## Stated exercise 1
Copy out, unchanged, the part of the listing that opens with the line containing "Screen dimensions: 1024x525" and closes with the line containing "Action: (179, 289)", including both of those lines.

## Text segment
====================
On the edge where $$x=0$$ and $$0 \leq y \leq 1$$, we substitute $$x=0$$ into the function $$f(x, y)=4 x^{2}-3 y^{2}+2 x y$$. This simplifies the function to one variable, $$y$$. We need to find the maximum and minimum values of this simplified function over the given range of $$y$$.
The function becomes:

$$f(0, y) = 4(0)^2 - 3y^2 + 2(0)y = -3y^2$$

This is a quadratic function of $$y$$, which represents a parabola opening downwards. For a parabola opening downwards, the maximum value occurs at its vertex, and for an interval that includes the vertex, the minimum occurs at one of the endpoints. The vertex of $$-3y^2$$ is at $$y=0$$. We evaluate the function at the endpoints of the interval $$[0, 1]$$:

$$f(0, 0) = -3(0)^2 = 0$$

$$f(0, 1) = -3(1)^2 = -3$$

Comparing these two values, the maximum value of $$f$$ on this edge is 0 (occurring at the point (0,0)) and the minimum value is -3 (occurring at the point (0,1)).

**step2 Find Maximum and Minimum on Edge x = 1**

On the edge where $$x=1$$ and $$0 \leq y \leq 1$$, we substitute $$x=1$$ into the function $$f(x, y)=4 x^{2}-3 y^{2}+2 x y$$. This simplifies the function to one variable, $$y$$. We need to find the maximum and minimum values of this simplified function over the given range of $$y$$.
====================
## Stored data
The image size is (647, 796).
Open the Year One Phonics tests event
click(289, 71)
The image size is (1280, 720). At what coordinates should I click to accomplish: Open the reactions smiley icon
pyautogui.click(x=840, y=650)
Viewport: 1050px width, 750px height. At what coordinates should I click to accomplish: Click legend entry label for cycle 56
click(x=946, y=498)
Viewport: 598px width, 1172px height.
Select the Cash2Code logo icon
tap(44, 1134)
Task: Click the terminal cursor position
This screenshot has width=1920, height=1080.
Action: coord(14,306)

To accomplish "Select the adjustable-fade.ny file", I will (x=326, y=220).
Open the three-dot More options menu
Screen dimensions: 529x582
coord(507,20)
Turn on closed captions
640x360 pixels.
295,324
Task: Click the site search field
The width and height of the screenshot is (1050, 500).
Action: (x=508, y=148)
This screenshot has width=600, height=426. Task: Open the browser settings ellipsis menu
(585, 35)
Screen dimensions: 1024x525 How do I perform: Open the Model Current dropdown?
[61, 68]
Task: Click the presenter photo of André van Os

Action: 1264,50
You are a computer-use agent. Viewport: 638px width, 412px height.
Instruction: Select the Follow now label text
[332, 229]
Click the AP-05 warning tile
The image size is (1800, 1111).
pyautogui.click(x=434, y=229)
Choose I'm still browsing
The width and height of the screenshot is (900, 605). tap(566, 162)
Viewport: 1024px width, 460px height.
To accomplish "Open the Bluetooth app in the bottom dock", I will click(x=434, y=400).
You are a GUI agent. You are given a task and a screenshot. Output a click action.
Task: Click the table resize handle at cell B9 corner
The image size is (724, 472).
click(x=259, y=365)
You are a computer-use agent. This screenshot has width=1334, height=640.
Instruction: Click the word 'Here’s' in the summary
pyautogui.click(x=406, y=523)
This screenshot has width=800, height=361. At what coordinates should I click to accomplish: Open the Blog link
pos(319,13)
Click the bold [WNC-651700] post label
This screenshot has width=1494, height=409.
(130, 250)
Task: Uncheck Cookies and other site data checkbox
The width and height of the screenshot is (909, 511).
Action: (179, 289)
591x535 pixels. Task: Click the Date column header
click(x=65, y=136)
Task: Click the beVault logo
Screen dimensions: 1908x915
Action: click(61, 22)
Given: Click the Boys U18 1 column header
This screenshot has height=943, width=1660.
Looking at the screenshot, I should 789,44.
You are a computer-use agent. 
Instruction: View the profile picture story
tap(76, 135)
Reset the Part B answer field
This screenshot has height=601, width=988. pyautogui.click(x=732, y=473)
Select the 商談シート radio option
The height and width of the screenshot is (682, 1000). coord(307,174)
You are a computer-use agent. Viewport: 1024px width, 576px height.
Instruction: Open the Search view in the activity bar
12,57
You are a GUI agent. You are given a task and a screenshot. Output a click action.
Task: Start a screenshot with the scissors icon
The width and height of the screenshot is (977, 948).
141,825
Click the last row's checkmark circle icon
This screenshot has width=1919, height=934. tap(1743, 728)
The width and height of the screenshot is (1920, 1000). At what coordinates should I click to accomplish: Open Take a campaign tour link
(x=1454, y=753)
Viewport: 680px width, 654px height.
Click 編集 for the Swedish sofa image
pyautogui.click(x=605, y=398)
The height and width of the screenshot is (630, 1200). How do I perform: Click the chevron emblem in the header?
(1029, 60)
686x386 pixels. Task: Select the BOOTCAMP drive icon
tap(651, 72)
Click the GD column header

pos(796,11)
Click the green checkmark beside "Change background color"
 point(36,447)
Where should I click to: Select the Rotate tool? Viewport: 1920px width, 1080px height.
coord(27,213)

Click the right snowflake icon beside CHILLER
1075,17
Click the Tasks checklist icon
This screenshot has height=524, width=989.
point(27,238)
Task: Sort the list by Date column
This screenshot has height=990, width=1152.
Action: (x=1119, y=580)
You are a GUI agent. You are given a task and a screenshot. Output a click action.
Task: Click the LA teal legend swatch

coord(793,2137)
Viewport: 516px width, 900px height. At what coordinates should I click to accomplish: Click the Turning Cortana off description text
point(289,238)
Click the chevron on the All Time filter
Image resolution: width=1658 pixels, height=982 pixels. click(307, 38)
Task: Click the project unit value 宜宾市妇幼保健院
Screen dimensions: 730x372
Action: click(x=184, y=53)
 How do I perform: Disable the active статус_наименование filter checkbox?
====================
## Stated exercise 2
For each statement below, answer yes or no according to the text on the extreme values of a function along an edge, and quote the words of the text that settle it.
(a) On the edge where x = 0, the function simplifies to -3y².
(b) The simplified function on that edge is a parabola opening upwards.
(c) The minimum value of f on the edge where x = 0 is -3.

## Solution 1
Screen dimensions: 1024x525 How do I perform: Open the Model Current dropdown?
[61, 68]
Task: Click the presenter photo of André van Os

Action: 1264,50
You are a computer-use agent. Viewport: 638px width, 412px height.
Instruction: Select the Follow now label text
[332, 229]
Click the AP-05 warning tile
The image size is (1800, 1111).
pyautogui.click(x=434, y=229)
Choose I'm still browsing
The width and height of the screenshot is (900, 605). tap(566, 162)
Viewport: 1024px width, 460px height.
To accomplish "Open the Bluetooth app in the bottom dock", I will click(x=434, y=400).
You are a GUI agent. You are given a task and a screenshot. Output a click action.
Task: Click the table resize handle at cell B9 corner
The image size is (724, 472).
click(x=259, y=365)
You are a computer-use agent. This screenshot has width=1334, height=640.
Instruction: Click the word 'Here’s' in the summary
pyautogui.click(x=406, y=523)
This screenshot has width=800, height=361. At what coordinates should I click to accomplish: Open the Blog link
pos(319,13)
Click the bold [WNC-651700] post label
This screenshot has width=1494, height=409.
(130, 250)
Task: Uncheck Cookies and other site data checkbox
The width and height of the screenshot is (909, 511).
Action: (179, 289)

## Solution 2
(a) Yes: "$$f(0, y) = 4(0)^2 - 3y^2 + 2(0)y = -3y^2$$"
(b) No: "which represents a parabola opening downwards"
(c) Yes: "the minimum value is -3 (occurring at the point (0,1))"